It's easy to think of firearms as a modern invention, in part because the science behind them and the technology inside them gets better all the time. But the roots of gun technology go very, very deep indeed...over a thousand years, in fact, and all the way to the other side of the world. Here's what the first 500 years of firearms history looked like:
850: Gunpowder first made in China
1004: First mention of gunpowder in Chinese literature
1067: Chinese emperor places production of saltpetre and sulphur (used to make gunpowder) under state control
1225: Marcus Graecus reveals formula for gunpowder in his Liber Ignum
1250: Roger Bacon records formula for gunpowder in De secretis operibus artis Albertus Magnus reveals formula for gunpowder in De mirabilis mundi ignium Berthold Schwartz experiments with gunpowder in Germany
1259: City of Melilla in North Africa defended by a cannon
1280: First guns appear in China
1308: Guns used by Spanish in siege of Gibraltar
1325: Florentine Republic orders two officers to make cannon for city defense
1326: First known illustration of a cannon in Milemete's De officiis regum
1327: Scots record first seeing firearms at the Battle of Werewater in Britain
1338: Cannons recorded as equipment of English ship Bernard de la Tour Records show gunpowder being stored in Tower of London
1340: Guns first used at sea in Battle of Sluys by Edward III of England Powder mill built in Augsburg, Germany
1344: Edward III's household staffed with "artillers and gonners"
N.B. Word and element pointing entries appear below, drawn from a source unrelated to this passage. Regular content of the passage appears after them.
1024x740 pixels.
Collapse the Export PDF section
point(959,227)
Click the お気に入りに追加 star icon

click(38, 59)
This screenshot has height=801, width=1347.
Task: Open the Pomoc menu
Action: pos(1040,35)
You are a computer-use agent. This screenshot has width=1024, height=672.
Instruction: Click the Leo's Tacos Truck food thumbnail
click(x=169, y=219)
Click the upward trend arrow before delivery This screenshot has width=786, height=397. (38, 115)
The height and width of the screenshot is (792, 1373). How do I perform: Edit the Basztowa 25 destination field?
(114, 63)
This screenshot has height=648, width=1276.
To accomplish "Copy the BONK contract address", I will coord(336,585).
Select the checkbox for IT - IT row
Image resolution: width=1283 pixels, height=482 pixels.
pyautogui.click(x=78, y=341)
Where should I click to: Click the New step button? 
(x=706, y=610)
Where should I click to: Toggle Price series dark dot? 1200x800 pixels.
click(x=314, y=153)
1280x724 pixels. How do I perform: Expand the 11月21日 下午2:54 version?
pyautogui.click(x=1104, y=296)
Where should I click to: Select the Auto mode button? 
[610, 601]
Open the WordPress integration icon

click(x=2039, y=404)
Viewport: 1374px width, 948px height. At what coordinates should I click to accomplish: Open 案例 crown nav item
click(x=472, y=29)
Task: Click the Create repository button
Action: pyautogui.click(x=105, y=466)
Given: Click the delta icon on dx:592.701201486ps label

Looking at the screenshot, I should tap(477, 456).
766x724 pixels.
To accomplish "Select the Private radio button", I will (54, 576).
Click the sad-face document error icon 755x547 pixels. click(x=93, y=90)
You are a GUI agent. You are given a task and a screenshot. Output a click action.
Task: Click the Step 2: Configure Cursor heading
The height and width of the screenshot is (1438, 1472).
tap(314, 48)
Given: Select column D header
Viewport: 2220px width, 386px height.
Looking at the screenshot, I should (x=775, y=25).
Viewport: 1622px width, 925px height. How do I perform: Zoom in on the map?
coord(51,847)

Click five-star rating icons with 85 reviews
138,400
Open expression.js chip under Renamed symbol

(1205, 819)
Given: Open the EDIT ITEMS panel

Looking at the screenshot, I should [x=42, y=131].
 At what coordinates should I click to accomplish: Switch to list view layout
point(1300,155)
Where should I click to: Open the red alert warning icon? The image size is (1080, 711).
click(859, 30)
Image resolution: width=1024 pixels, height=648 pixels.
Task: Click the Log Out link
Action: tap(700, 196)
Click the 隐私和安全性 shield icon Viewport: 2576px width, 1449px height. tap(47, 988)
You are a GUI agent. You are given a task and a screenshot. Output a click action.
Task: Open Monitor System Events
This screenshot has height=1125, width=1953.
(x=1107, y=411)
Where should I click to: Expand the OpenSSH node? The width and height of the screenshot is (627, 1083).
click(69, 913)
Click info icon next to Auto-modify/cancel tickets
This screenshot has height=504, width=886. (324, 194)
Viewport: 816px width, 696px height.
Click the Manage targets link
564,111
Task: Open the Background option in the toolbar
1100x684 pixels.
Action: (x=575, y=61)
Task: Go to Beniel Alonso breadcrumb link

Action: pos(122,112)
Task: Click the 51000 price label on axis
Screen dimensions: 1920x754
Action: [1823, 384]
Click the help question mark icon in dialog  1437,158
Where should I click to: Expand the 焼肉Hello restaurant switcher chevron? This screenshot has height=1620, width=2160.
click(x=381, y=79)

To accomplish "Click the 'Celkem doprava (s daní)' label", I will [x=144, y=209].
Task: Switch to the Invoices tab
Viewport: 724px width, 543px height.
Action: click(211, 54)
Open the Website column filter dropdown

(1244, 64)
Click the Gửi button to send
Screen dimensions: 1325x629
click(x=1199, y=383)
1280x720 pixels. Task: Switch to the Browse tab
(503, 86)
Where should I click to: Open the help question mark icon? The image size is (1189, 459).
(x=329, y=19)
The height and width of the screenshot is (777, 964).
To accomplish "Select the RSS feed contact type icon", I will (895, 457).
As you can see, although the invention of gunpowder actually took place in China, gunpowder doesn't seem to have actually been used for military purposes until some 400 years later...just a couple of decades after the discovery was "revealed" by European and English alchemists. However, once the innovations began to flower, the timeline between new and notable events in firearms history got shorter and shorter. That's a tradition that continues until this day, when innovation and invention is happening so quickly that it can be tough even for seasoned experts to keep up!